Correlates of Image Memorability in Vision Encoders: Activations, Attention Entropy, Patch Uniformity and Autoencoder Losses
Pith reviewed 2026-05-18 19:52 UTC · model grok-4.3
The pith
Reconstruction loss from sparse autoencoders on vision encoder representations strongly correlates with human image memorability.
A machine-rendered reading of the paper's core claim, the machinery that carries it, and where it could break.
Core claim
The central claim is that sparse autoencoder reconstruction loss, when applied to the feature representations of pretrained transformer-based vision encoders, functions as a stronger correlate of image memorability than prior methods that relied on convolutional neural network representations. Activations, attention distributions, and patch uniformity also show some correlation, but the autoencoder loss is presented as the most informative predictor among the features examined.
What carries the argument
Sparse autoencoder reconstruction loss computed over the latent representations of vision transformers, serving as a proxy that measures how faithfully the input features can be recovered from a compressed code.
If this is right
- Vision encoder features can be used to estimate memorability without additional human annotation for each new image.
- Reconstruction difficulty in sparse autoencoders captures memorability signals better than earlier convolutional approaches.
- Attention entropy and patch uniformity provide secondary but weaker signals about what makes an image memorable.
- Model-internal reconstruction losses may generalize across different pretrained vision transformers.

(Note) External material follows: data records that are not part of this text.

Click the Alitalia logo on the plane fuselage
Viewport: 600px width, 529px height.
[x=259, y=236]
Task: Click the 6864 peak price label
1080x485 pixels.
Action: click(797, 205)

Where Pith is reading between the lines
- Designers could use this loss to filter or prioritize training images that are likely to be remembered by downstream models or users.

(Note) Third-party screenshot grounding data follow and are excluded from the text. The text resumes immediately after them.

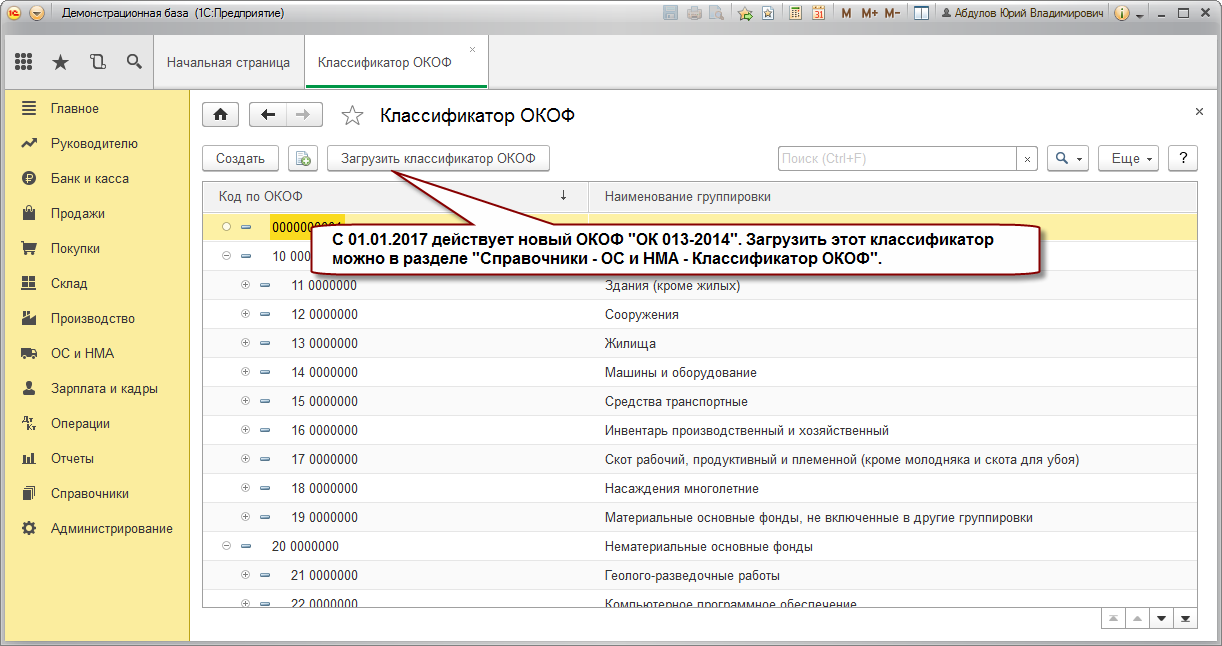Click the M+ memory register icon
This screenshot has height=646, width=1222.
(x=870, y=14)
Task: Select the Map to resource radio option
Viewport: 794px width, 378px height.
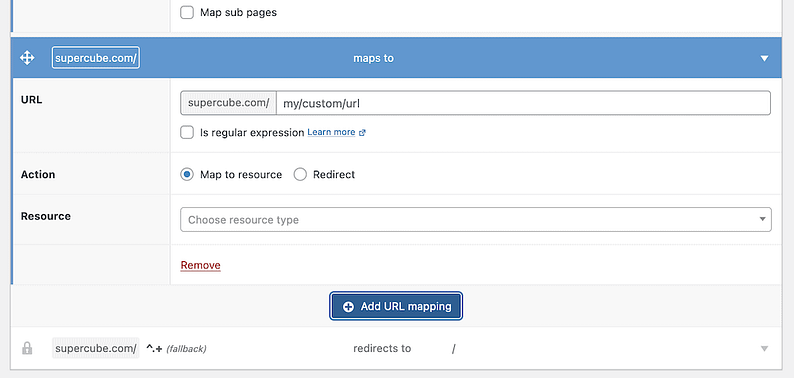Action: tap(187, 175)
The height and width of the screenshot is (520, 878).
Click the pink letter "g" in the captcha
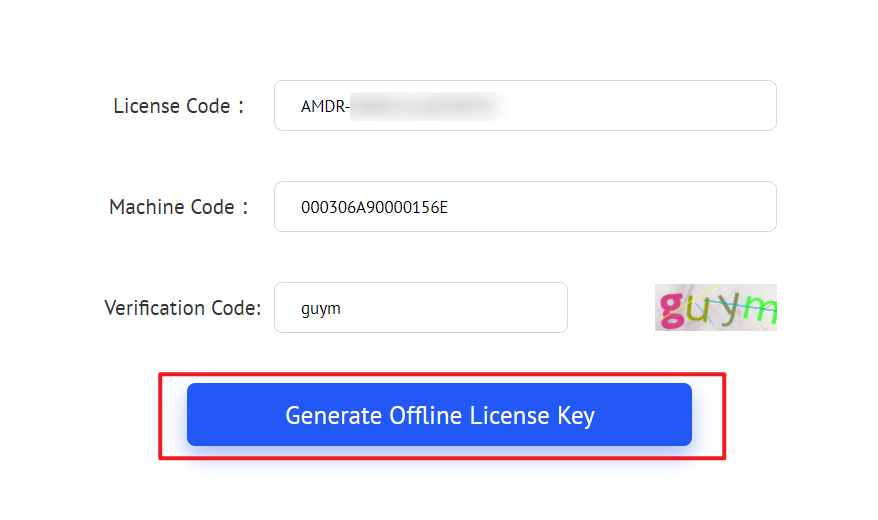point(673,310)
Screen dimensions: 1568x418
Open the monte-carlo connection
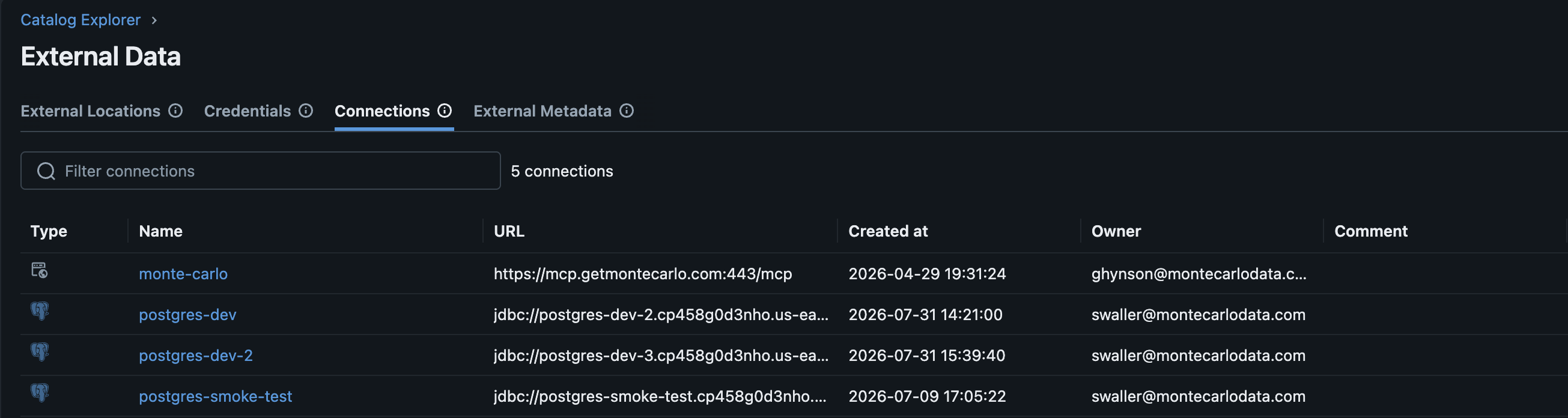(183, 274)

- Similar autoencoder losses might be tested as proxies for other human judgments such as visual saliency or aesthetic preference.
- If the correlation holds across domains, it could inform data curation pipelines that aim to maximize retention of visual information.
Load-bearing premise
The sparse autoencoder loss on vision encoder representations acts as a valid and generalizable proxy for human memorability without direct validation against memorability labels during training.
What would settle it
Gather fresh human memorability ratings for a held-out image set and test whether the autoencoder loss ranks those images in the same order as the human scores, with higher accuracy than CNN-based baselines.
Figures
read the original abstract
Images vary in how memorable they are to humans. Inspired by findings from cognitive science and computer vision, we explore correlates of image memorability in pretrained transformer-based vision encoders for the first time. Focusing initially on activations, attention distributions, and the uniformity of image patches, we find that these features correlate with memorability to some extent. Additionally, we explore sparse autoencoder loss over the representations of vision encoders as a proxy for memorability, which yields results outperforming past methods using convolutional neural network representations. Our results shed light on the relationship between model-internal features and memorability. They show that some features are informative predictors of what makes images memorable to humans; revealing that, in particular, the reconstruction loss from our autoencoders is a strong correlate of image memorability.
Editorial analysis
A structured set of objections, weighed in public.
Referee Report
Summary. The paper explores correlates of human image memorability in pretrained vision transformer encoders. It examines activations, attention entropy, and patch uniformity as initial features that show moderate correlations, then introduces sparse autoencoder reconstruction loss computed on the encoder representations as a stronger proxy that outperforms prior CNN-based methods. The central claim is that this reconstruction loss serves as a particularly effective, label-independent correlate of memorability.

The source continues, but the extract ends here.